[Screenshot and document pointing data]
........
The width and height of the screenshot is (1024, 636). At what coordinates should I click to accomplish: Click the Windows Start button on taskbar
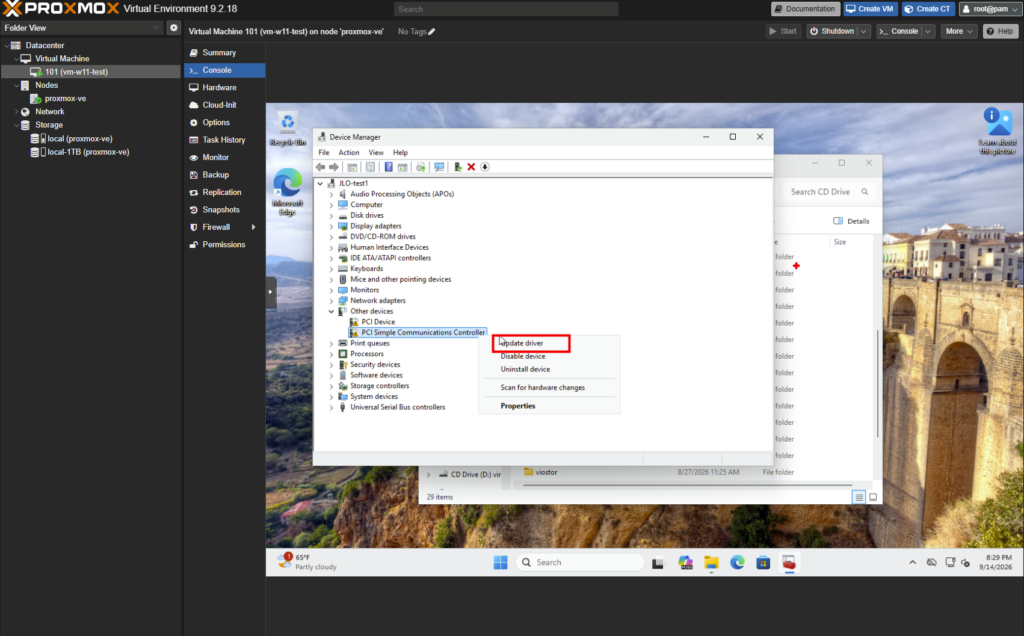tap(500, 562)
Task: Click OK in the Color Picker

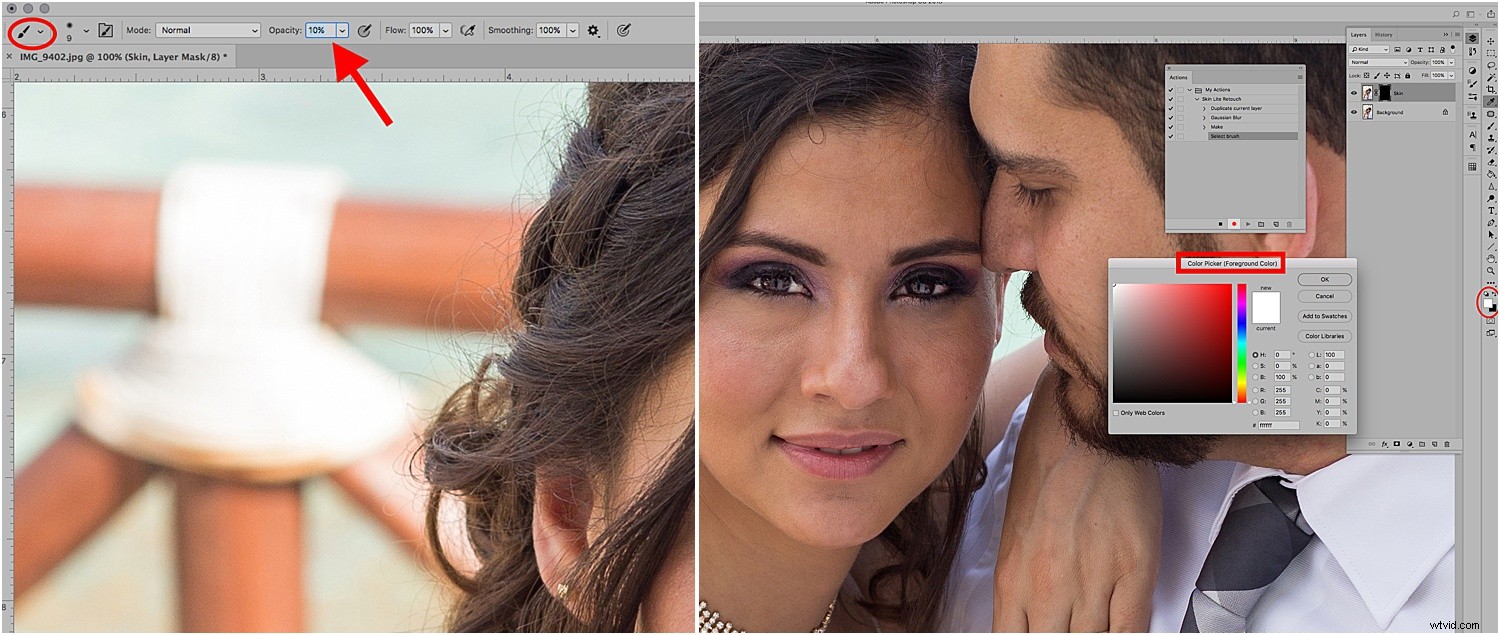Action: click(x=1324, y=279)
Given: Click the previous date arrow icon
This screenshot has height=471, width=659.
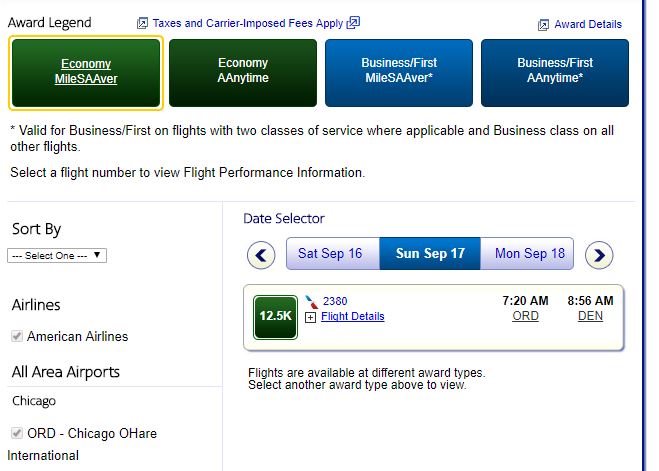Looking at the screenshot, I should tap(261, 254).
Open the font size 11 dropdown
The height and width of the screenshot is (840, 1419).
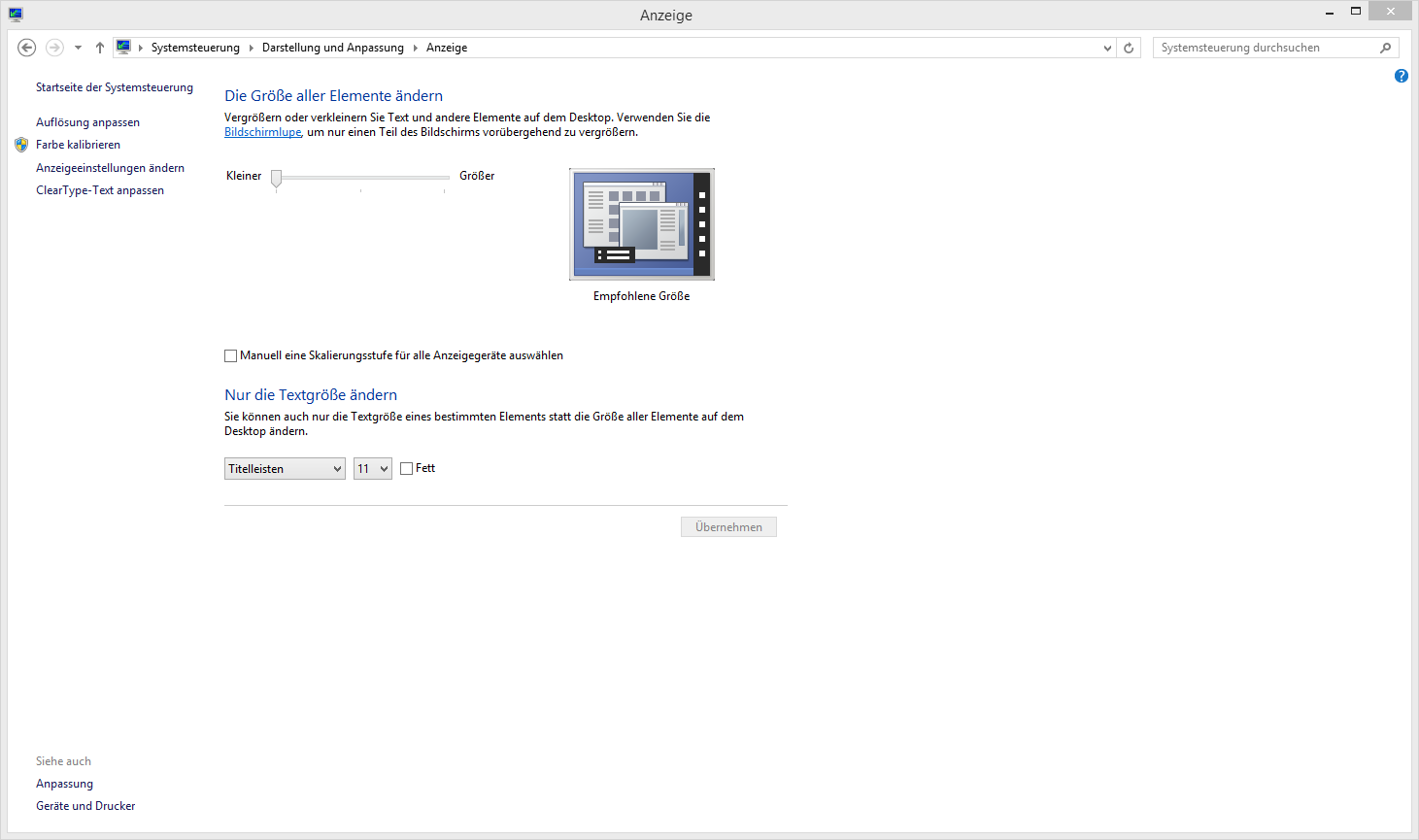pyautogui.click(x=372, y=469)
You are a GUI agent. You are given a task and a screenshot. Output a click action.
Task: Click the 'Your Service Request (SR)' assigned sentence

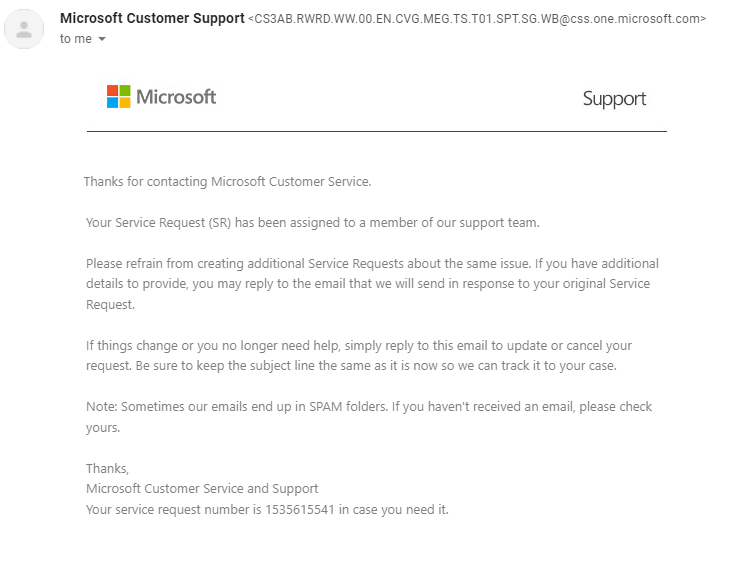(312, 223)
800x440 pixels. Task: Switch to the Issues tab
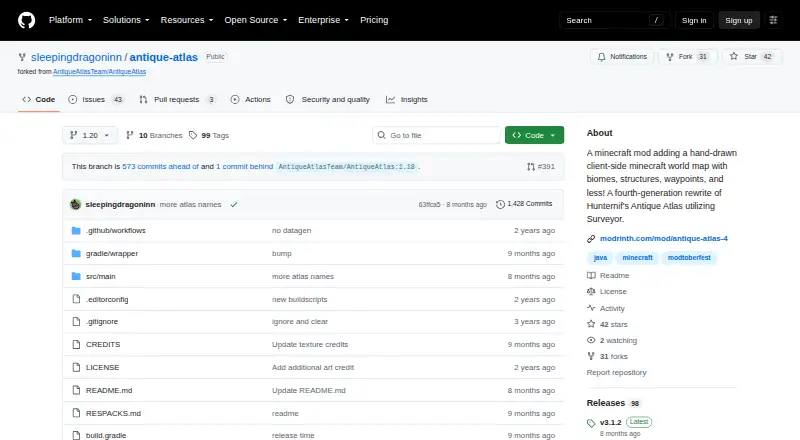[96, 100]
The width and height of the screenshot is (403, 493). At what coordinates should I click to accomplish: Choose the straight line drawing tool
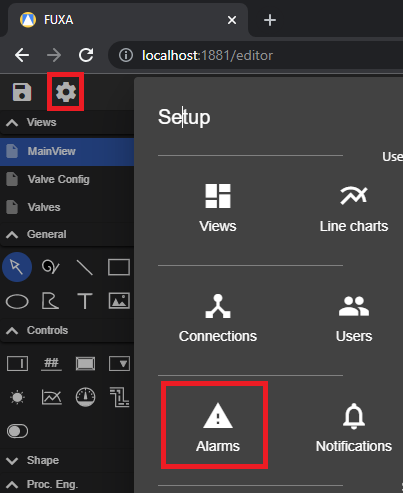point(85,267)
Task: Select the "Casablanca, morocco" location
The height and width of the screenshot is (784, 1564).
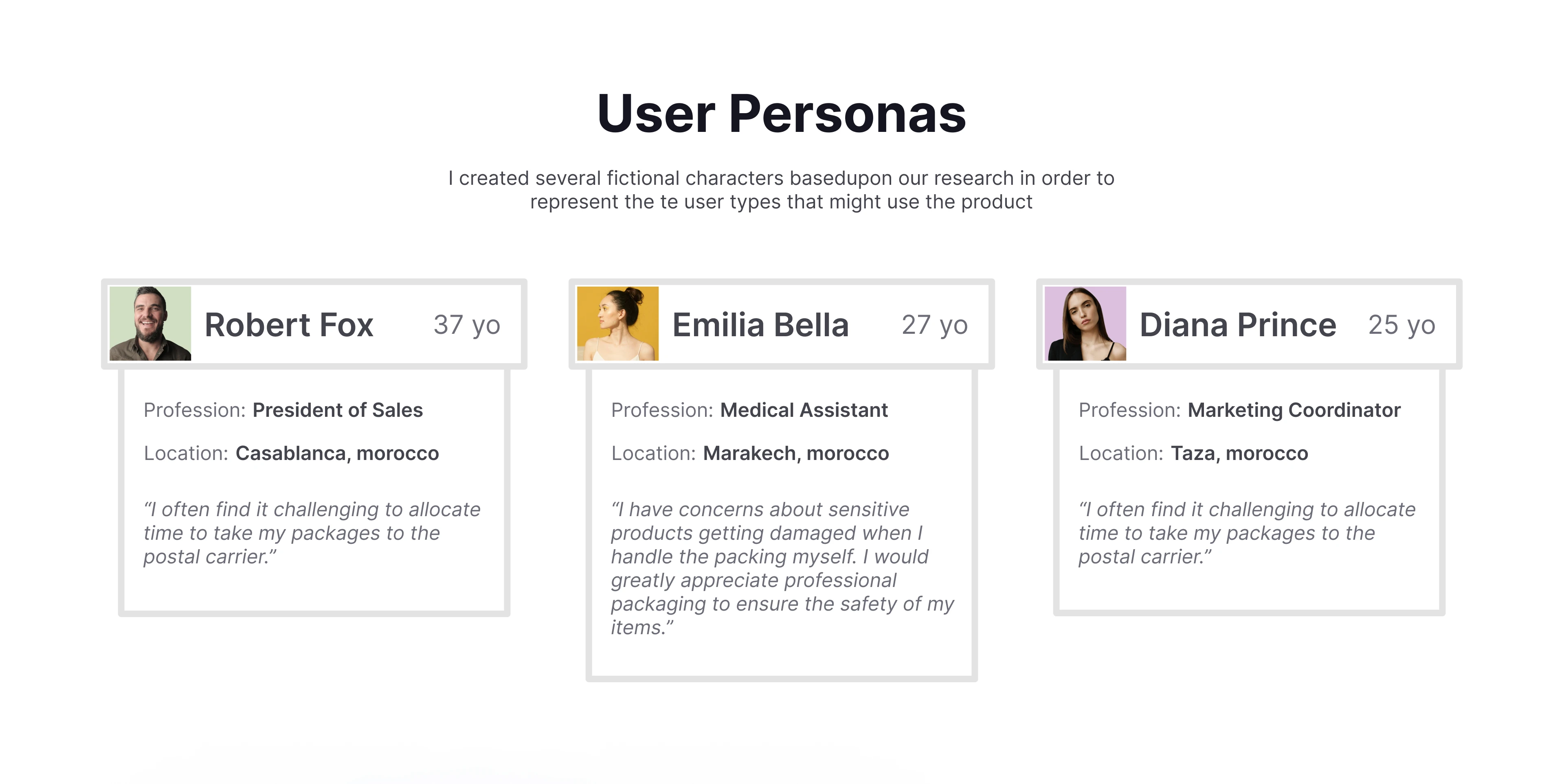Action: pyautogui.click(x=337, y=453)
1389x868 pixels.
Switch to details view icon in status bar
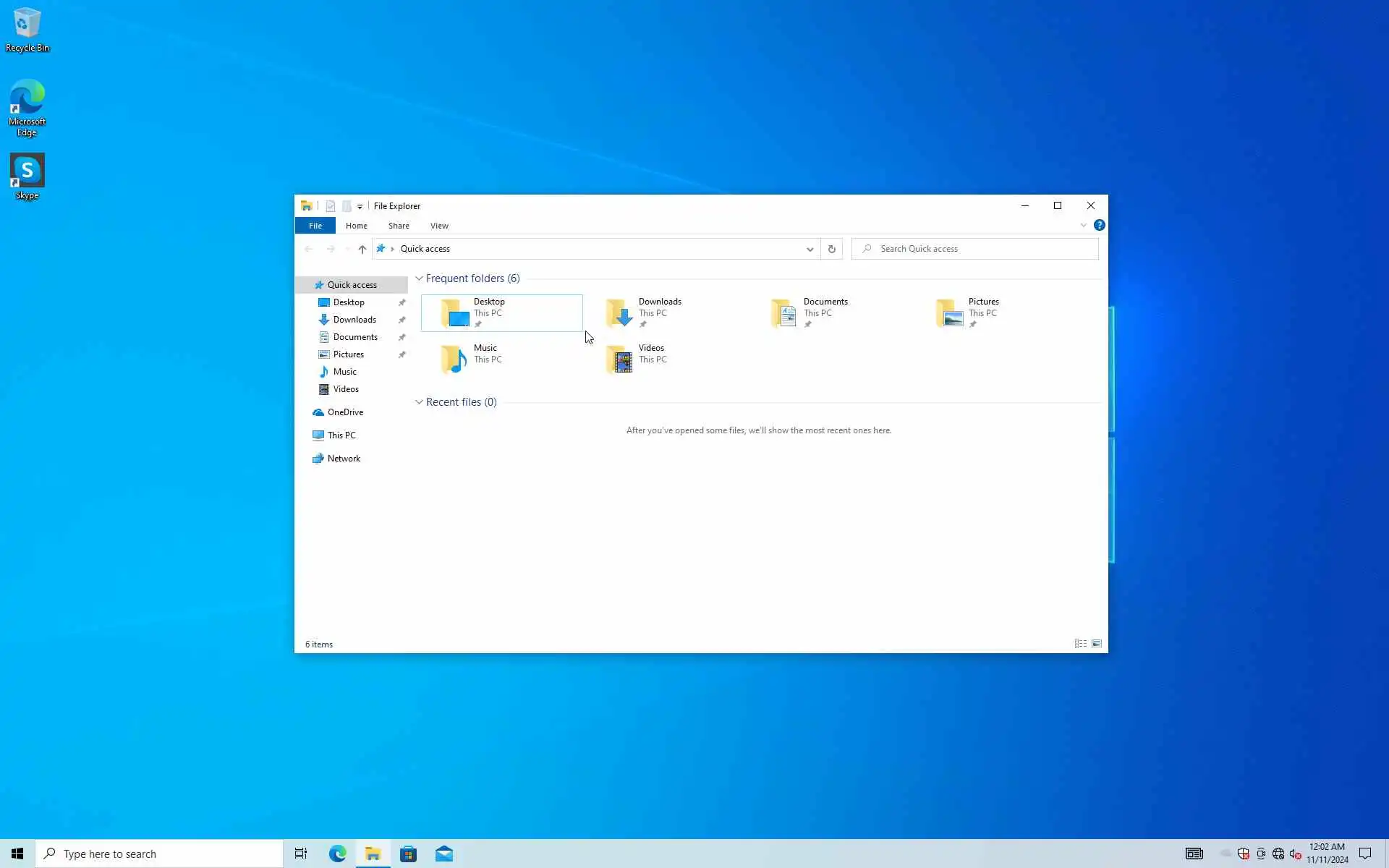coord(1080,644)
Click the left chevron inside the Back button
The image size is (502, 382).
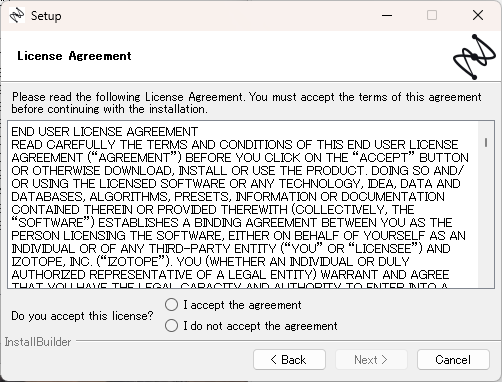pos(274,360)
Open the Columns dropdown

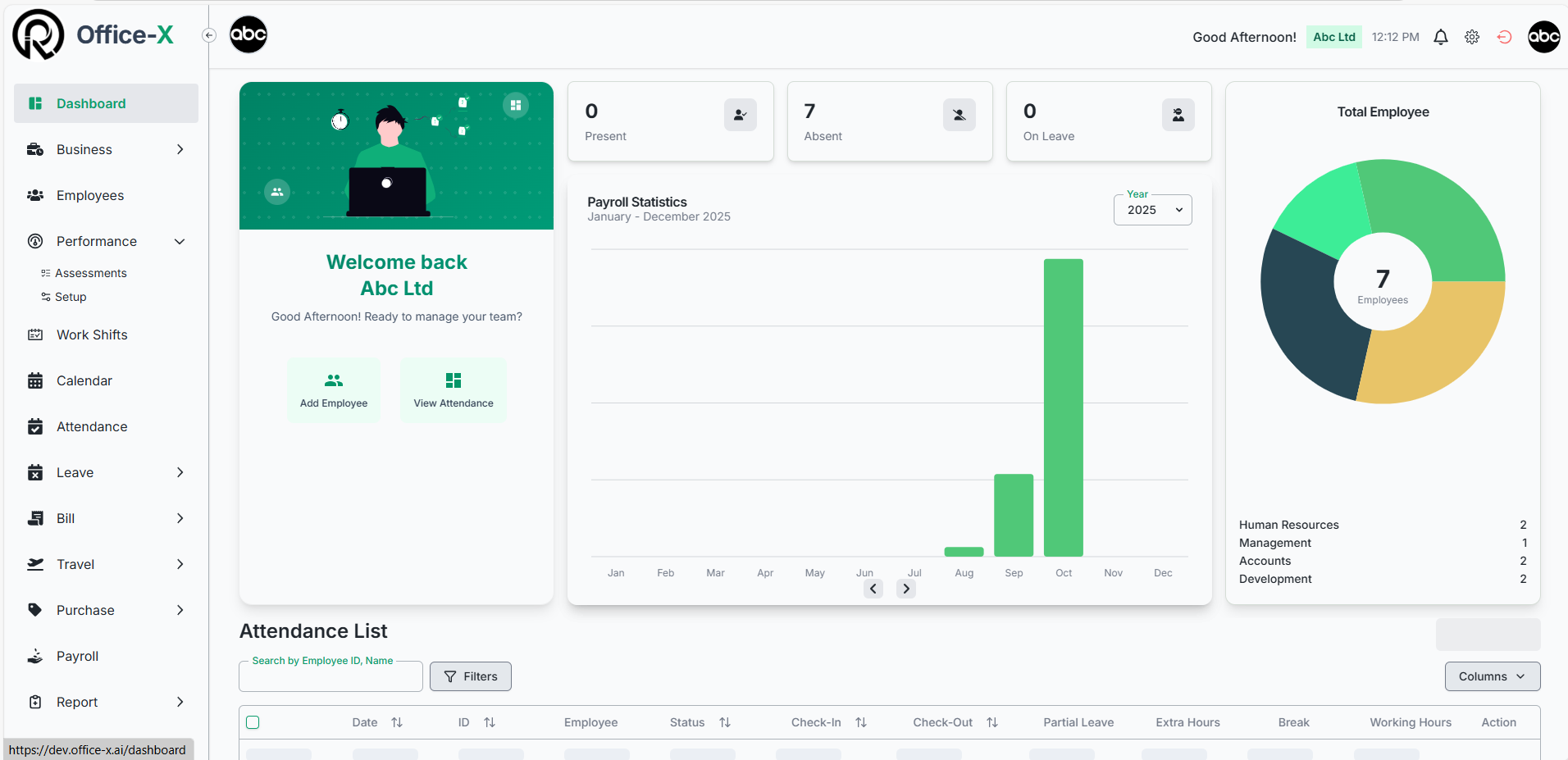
........
* [EXERCISE]
Rewrite the records above with "dropdown" changed to "drop-down menu" throughout, keeping everything else the same and leaving out the pictures.

* [OUTPUT FOR THIS EXERCISE]
The width and height of the screenshot is (1024, 636). At what coordinates should I click to accomplish: Click the Windows Start button on taskbar
tap(500, 562)
Task: Click OK in the Color Picker

Action: click(x=1324, y=279)
Given: Click the previous date arrow icon
This screenshot has height=471, width=659.
Looking at the screenshot, I should tap(261, 254).
Open the font size 11 drop-down menu
The height and width of the screenshot is (840, 1419).
pyautogui.click(x=372, y=469)
You are a GUI agent. You are given a task and a screenshot. Output a click action.
Task: Click the 'Your Service Request (SR)' assigned sentence

(312, 223)
800x440 pixels. Task: Switch to the Issues tab
[96, 100]
The width and height of the screenshot is (403, 493). At what coordinates should I click to accomplish: Choose the straight line drawing tool
point(85,267)
Task: Select the "Casablanca, morocco" location
The height and width of the screenshot is (784, 1564).
Action: pyautogui.click(x=337, y=453)
1389x868 pixels.
Switch to details view icon in status bar
coord(1080,644)
Click the left chevron inside the Back button
The image size is (502, 382).
pos(274,360)
Open the Columns drop-down menu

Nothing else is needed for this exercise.